== TEXT TO READ ==

Martin Heidegger: The History of Beyng

Joshua Sharman

https://doi.org/10.19079/pr.2017.8.sha

The History of Beyng Book Cover The History of Beyng
Studies in Continental Thought
Martin Heidegger. Translated by William McNeill and Jeffrey Powell
Indiana University Press
2015
ebook $44.99
208

Reviewed by: Joshua Sharman (University of Warwick)

This text is a new English translation of some of Heidegger’s most important reflections after his major work, Being and Time (1926). They comprise volume 69 of the Gesamtausgabe (Heidegger’s collected works) and consist of two parts, “Die Geschichte des Seyns” (The History of Beyng), produced between 1938 – 1940, and his treatise, “Κοινόν. Out of the History of Beyng” written between 1939 to 1940. The current translation builds upon the second German edition of the texts published in 2012, some 14 years after the first German edition, by incorporating several corrections made in the former. The work itself builds directly upon the material put forward in the Contributions to Philosophy (of the Event) (1936 – 1938) and connects to the later text, Mindfulness (1938 -1939).

Putting the biographical concerns to one side, what is the significance of the texts themselves? They both remained unpublished during Heidegger’s lifetime and thus each remains incomplete, yet they are important despite this lack of finality. This is because of the insight that is made available into the development of Heidegger’s thinking as a whole, but in particular, into the way in which his account of the history of metaphysics is transformed in its being brought into relation with contemporary events. These contemporary events, WWII and the rise of Communism, provide the world-historical basis for Heidegger’s reflections on the manifestation of ‘power’ from 1900 onwards, through his analysis of the ontological underpinning of these events themselves.

It was in Being and Time that Heidegger introduced his analysis of the ontological structures that underlay ordinary phenomena like a car journey or other mundane, everyday activities. This analysis is what provided the basis for Heidegger’s role as one of the most insightful philosophical commentators of the 20th Century. He was able to provide insights into everyday experience previously unavailable to the phenomenological tradition, particularly the method of Husserl, his former teacher. However, this canonical status notwithstanding, Heidegger’s legacy has been hindered by his purported affinities with the movement of National Socialism during the 1930s and general antisemitic attitudes prevalent at the time. These affinities were not improved by the realisation that Heidegger had transformed standard views of the period to suit his own ontological persuasions. Nonetheless, Heidegger’s political shortcomings can be contextualised, to some degree, by the essays that make up this volume. They allow us to understand these shortcomings as intimately related to his attempts to comprehend the more general meaning attached to the far-reaching, global events occurring between 1930 and 1940, in Germany and Russia.

===

### GIVEN EXERCISE 1:
Rewrite the records from the line with "This screenshot has width=756, height=926." up to and including the line with "coord(412,416)", swapping "icon" for "symbol" and leaving everything else unchanged.
The records below have no connection to the review above.

== ENTRIES ==

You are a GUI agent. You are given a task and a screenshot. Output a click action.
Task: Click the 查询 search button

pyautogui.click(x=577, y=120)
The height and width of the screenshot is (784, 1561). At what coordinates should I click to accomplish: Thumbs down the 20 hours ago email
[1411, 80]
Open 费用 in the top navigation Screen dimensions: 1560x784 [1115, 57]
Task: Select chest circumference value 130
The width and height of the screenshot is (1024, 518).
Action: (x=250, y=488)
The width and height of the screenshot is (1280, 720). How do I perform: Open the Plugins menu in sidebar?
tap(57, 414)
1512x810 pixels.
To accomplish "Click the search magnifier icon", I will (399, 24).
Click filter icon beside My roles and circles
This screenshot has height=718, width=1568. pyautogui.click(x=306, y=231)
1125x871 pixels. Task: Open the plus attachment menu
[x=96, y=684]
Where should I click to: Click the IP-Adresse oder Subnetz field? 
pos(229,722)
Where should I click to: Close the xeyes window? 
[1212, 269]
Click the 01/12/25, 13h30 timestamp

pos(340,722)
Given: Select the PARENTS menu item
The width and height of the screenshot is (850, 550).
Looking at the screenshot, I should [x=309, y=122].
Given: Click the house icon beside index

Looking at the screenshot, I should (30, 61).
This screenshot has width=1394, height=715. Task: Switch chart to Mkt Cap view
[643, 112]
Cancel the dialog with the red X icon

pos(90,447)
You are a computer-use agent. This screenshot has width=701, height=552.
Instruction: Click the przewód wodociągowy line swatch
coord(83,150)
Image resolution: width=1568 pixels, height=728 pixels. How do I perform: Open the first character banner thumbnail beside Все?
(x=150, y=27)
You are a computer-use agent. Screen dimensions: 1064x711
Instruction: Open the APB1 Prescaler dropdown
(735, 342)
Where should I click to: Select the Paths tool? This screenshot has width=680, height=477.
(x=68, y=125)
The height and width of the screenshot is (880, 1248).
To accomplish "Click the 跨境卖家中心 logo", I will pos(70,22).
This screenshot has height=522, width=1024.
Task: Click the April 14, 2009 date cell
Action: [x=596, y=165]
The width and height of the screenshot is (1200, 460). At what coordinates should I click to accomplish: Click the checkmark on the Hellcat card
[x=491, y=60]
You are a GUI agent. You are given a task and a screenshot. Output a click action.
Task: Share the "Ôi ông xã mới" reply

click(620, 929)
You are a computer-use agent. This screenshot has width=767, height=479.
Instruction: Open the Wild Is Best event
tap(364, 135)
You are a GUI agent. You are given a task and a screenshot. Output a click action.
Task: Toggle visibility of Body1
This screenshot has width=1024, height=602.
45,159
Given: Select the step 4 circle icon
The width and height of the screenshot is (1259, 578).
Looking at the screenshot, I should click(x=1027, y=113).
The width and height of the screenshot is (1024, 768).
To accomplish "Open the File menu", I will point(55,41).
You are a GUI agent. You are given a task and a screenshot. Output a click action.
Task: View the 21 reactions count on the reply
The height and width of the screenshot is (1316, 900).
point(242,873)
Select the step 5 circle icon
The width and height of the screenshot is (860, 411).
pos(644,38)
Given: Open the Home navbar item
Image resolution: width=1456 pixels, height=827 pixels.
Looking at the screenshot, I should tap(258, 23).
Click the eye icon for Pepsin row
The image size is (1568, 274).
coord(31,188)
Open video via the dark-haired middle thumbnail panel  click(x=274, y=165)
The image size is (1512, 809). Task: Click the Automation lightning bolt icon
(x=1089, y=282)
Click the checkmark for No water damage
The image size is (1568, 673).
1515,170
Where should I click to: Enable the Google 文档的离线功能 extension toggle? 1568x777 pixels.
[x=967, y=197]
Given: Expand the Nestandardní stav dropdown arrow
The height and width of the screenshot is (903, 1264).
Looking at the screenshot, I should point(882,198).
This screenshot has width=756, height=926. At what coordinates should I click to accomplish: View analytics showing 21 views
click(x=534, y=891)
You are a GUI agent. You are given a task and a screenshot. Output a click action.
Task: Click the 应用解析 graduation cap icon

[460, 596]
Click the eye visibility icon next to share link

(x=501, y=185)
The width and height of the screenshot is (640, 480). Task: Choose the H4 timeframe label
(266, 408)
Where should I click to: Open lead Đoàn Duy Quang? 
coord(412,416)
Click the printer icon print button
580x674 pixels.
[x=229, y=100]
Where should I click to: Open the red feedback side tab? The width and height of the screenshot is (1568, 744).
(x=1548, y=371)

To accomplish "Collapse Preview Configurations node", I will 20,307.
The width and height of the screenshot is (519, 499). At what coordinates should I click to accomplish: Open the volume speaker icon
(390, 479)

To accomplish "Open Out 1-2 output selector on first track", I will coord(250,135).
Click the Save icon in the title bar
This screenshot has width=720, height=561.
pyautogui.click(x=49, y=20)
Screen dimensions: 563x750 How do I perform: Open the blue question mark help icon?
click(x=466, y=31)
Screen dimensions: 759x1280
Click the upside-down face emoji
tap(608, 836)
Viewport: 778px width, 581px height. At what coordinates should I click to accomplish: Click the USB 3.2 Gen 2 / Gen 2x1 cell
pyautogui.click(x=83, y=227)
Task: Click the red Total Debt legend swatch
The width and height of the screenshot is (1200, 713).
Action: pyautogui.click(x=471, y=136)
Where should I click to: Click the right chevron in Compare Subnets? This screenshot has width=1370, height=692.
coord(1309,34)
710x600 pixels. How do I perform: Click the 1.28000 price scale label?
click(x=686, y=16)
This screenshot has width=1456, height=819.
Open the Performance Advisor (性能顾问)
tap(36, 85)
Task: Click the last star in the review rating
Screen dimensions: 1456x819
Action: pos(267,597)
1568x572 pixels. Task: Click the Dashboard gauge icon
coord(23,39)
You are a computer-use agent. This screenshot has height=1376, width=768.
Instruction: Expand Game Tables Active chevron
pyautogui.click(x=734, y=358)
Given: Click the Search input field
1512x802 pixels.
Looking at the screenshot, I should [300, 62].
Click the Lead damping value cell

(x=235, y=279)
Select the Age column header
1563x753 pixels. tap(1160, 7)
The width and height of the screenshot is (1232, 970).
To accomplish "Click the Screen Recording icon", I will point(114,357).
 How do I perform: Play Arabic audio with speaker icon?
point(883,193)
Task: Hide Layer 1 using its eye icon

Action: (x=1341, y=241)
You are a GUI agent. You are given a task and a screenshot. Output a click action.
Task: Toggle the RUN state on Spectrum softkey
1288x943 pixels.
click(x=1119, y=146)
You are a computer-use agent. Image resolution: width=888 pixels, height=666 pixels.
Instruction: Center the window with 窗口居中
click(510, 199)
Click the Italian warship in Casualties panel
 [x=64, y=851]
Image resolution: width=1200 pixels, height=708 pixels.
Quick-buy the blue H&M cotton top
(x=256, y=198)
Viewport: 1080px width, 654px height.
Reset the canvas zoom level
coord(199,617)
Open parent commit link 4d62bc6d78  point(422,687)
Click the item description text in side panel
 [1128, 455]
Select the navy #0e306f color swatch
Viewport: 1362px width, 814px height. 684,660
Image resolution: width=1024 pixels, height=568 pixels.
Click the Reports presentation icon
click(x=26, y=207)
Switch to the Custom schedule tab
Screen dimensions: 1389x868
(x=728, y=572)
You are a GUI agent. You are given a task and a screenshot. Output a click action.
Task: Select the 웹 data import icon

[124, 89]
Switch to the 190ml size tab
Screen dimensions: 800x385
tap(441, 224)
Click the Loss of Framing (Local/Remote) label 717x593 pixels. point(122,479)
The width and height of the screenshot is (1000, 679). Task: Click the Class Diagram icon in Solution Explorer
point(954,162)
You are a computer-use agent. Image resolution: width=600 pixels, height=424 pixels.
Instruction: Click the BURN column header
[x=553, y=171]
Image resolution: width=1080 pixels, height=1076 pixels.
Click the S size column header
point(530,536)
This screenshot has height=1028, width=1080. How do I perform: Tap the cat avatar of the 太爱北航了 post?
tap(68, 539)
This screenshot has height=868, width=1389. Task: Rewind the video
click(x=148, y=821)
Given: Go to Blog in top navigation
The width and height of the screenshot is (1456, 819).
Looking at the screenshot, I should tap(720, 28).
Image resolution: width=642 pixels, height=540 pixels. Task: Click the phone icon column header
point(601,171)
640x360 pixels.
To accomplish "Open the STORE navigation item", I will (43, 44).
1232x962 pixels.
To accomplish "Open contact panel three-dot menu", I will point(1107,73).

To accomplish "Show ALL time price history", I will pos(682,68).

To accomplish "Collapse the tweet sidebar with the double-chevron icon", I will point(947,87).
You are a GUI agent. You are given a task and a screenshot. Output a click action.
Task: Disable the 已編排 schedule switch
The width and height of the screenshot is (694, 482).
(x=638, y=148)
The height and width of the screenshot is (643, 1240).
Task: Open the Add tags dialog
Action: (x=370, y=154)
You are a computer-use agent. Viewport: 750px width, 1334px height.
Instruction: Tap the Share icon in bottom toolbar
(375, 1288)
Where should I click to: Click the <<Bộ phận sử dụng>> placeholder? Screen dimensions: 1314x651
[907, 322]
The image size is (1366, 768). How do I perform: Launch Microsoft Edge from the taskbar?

===

### GIVEN EXERCISE 2:
Decide whether each statement agrees with the review of The History of Beyng, answering yes or no and quoting the deciding words: (a) The translation builds on the second German edition from 2012. (b) Both texts were published during Heidegger's lifetime. (c) Husserl was Heidegger's former student.

### TASK RESPONSE 1:
This screenshot has width=756, height=926. At what coordinates should I click to accomplish: View analytics showing 21 views
click(x=534, y=891)
You are a GUI agent. You are given a task and a screenshot. Output a click action.
Task: Click the 应用解析 graduation cap symbol

[460, 596]
Click the eye visibility symbol next to share link

(x=501, y=185)
The width and height of the screenshot is (640, 480). Task: Choose the H4 timeframe label
(266, 408)
Where should I click to: Open lead Đoàn Duy Quang? 
coord(412,416)

### TASK RESPONSE 2:
(a) Yes: "The current translation builds upon the second German edition of the texts published in 2012"
(b) No: "They both remained unpublished during Heidegger’s lifetime"
(c) No: "particularly the method of Husserl, his former teacher"